Duckduckgo search not working

powerpig · November 26, 2023, 7:19am

Works perfectly!

powerpig · November 26, 2023, 7:20am

Use this: Duckduckgo search not working - #38 by iluu

hazarath · November 26, 2023, 9:40am

yeah, ddg_images is depricated
you can replace

from duckduckgo_search import ddg_images

def search_images(term, max_images=30):
    print(f"Searching for '{term}'")
    return L(ddg_images(term, max_results=max_images)).itemgot('image')

with

from duckduckgo_search import DDGS

def search_images(keywords, max_images = 30):
    print(f"Searching for {keywords}")
    return L(DDGS().images(keywords,max_results=max_images)).itemgot('image')

9er · November 28, 2023, 3:19pm

This worked for me. Thank you very much!

echo4eva · November 30, 2023, 8:22pm

Going into the notebook options and following these settings helped me.
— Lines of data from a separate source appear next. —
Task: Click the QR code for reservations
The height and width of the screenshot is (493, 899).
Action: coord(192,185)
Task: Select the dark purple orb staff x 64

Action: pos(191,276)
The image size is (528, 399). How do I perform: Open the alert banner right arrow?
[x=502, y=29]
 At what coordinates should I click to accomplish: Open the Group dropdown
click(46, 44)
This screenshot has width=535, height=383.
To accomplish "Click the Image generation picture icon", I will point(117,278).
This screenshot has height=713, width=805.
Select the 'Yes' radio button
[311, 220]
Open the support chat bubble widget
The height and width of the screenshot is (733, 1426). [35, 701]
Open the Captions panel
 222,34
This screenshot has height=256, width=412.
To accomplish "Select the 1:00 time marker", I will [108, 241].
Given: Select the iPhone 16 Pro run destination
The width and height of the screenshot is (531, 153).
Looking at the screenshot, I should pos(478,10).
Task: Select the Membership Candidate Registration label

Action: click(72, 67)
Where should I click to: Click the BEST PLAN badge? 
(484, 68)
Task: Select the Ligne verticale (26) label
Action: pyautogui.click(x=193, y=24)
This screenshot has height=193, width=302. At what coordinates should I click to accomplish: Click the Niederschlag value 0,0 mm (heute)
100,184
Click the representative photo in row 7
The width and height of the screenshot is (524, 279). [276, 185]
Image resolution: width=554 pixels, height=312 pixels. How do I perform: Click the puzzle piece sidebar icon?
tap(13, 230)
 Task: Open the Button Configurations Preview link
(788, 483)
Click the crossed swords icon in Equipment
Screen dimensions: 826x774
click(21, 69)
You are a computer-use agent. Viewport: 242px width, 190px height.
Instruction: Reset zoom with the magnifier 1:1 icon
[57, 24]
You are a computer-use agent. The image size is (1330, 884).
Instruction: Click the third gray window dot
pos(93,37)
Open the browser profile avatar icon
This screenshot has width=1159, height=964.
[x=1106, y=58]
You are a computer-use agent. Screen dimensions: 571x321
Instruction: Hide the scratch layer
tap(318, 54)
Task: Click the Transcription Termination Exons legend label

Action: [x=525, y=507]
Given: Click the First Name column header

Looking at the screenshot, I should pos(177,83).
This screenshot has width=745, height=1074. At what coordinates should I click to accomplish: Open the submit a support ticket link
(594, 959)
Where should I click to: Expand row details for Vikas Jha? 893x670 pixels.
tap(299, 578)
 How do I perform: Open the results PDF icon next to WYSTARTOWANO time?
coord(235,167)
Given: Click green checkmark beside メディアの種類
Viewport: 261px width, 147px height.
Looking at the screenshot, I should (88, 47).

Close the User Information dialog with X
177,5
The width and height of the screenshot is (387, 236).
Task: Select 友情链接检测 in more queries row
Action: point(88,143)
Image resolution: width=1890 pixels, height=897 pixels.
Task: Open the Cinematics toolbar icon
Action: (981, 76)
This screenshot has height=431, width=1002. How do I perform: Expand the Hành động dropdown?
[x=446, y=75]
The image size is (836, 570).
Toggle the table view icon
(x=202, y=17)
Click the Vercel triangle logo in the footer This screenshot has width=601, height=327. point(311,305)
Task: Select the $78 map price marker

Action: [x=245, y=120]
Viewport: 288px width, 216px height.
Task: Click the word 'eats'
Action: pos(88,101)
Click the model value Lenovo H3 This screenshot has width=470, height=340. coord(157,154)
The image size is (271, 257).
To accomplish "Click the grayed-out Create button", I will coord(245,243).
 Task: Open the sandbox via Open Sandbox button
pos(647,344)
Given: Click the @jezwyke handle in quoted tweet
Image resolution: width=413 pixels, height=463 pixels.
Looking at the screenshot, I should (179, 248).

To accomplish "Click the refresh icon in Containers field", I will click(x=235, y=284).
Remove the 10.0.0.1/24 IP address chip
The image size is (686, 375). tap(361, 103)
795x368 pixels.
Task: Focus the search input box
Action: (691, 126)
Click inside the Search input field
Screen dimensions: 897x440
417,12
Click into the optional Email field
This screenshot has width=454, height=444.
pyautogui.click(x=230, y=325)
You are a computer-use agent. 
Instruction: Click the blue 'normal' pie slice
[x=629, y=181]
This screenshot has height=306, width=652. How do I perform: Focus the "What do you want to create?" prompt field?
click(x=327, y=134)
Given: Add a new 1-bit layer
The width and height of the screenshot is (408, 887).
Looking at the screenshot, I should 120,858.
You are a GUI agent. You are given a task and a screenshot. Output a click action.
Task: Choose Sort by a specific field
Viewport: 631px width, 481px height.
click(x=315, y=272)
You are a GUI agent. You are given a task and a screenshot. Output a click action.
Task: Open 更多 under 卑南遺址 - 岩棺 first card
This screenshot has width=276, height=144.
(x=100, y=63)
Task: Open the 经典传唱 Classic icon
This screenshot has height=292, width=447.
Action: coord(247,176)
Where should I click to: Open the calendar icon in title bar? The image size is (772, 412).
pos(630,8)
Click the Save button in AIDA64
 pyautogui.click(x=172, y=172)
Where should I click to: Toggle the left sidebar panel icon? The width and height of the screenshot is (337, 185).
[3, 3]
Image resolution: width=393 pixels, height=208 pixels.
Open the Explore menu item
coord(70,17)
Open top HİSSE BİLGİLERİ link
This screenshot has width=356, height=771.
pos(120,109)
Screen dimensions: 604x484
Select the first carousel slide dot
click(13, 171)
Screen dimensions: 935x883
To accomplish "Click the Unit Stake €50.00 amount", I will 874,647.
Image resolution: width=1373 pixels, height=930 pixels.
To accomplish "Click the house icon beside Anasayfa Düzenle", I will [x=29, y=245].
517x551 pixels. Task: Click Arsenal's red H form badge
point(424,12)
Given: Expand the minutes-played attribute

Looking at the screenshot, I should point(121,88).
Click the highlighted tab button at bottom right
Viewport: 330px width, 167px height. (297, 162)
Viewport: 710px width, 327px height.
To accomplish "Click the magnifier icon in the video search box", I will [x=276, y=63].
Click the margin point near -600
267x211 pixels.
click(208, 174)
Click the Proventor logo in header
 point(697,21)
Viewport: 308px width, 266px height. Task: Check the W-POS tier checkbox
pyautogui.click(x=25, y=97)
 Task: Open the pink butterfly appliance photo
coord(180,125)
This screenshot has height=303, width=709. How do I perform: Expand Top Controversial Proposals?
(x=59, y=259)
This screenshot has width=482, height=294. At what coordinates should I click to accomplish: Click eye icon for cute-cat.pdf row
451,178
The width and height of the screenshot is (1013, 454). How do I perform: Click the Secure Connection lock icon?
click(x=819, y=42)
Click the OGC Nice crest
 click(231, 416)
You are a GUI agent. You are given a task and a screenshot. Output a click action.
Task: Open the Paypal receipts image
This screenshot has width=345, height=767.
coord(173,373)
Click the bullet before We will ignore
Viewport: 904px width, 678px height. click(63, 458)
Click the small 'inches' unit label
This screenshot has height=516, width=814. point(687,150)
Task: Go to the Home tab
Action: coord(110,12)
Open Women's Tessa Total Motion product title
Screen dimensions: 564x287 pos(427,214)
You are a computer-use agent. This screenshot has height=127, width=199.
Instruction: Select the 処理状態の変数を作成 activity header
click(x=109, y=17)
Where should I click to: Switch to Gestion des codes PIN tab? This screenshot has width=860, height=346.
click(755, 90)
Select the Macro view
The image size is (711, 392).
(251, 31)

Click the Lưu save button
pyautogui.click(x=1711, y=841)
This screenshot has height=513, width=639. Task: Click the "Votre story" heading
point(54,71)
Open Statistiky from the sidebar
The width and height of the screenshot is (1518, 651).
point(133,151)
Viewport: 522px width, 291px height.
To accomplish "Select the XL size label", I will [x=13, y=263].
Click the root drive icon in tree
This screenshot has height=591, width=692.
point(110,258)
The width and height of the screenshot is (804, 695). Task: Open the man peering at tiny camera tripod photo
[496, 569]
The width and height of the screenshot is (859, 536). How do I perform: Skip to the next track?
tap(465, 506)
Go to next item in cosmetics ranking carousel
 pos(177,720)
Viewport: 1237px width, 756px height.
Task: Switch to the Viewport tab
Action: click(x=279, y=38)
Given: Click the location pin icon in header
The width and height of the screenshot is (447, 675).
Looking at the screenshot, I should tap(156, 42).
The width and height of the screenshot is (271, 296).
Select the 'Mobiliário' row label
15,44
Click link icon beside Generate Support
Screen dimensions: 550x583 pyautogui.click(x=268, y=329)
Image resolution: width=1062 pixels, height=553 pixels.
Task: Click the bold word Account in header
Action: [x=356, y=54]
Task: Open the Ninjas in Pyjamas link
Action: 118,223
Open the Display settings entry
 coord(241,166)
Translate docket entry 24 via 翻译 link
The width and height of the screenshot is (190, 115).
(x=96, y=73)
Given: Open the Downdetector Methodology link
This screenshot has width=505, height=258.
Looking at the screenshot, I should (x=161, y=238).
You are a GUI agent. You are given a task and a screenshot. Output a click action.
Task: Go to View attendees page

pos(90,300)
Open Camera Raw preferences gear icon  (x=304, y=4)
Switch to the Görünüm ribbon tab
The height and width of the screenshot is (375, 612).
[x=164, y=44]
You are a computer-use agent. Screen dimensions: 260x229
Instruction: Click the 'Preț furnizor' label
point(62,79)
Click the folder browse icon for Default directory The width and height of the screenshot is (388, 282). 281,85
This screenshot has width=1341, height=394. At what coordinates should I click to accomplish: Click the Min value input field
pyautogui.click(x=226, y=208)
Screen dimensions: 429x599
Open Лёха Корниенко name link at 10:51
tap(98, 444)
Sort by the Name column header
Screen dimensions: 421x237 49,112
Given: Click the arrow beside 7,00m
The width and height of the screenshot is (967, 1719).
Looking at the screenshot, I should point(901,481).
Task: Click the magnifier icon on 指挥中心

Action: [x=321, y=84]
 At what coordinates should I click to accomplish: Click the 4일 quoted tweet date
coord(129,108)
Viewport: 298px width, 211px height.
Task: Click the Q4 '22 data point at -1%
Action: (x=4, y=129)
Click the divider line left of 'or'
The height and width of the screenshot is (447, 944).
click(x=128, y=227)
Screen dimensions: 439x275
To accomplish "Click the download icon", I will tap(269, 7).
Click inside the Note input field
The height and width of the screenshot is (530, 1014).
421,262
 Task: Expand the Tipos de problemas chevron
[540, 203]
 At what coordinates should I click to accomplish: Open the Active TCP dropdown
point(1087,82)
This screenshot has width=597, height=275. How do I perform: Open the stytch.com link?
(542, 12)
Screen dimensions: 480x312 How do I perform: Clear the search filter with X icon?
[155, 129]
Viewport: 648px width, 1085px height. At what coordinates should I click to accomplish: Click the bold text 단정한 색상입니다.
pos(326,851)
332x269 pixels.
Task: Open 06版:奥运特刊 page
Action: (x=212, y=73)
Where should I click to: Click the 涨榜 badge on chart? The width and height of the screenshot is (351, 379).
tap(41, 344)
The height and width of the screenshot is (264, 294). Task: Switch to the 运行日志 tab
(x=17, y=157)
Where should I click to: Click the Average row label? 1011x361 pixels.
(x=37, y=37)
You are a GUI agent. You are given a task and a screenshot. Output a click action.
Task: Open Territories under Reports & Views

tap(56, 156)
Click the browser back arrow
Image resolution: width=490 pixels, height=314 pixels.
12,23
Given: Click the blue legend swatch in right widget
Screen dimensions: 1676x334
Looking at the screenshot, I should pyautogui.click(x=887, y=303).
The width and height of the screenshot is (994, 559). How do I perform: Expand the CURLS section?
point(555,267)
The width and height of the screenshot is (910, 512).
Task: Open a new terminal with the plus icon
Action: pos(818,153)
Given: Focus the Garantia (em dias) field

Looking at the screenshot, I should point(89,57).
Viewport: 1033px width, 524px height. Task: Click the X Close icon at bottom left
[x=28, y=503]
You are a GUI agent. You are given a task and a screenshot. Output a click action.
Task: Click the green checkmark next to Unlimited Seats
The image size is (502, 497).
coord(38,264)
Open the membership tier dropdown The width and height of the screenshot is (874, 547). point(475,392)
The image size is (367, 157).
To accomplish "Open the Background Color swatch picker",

I also restarted and cleared my cell output if that helps.

tomsquest · December 2, 2023, 7:10am

Hi all,

I had the same issues with downloading images using Bing/Azure, and I found two versions of the Duckduckgo code. I messed it even more by being blacklisted by ddg a whole day

It seems that there is an alternate solution using Hugging Face Image API.

It gives something like that:

SEARCH_URL = "https://huggingface.co/api/experimental/images/search"

def get_image_urls_by_term(search_term: str, count=150):
    params  = {"q": search_term, "license": "public", "imageType": "photo", "count": count}
    response = requests.get(SEARCH_URL, params=params)
    response.raise_for_status()
    response_data = response.json()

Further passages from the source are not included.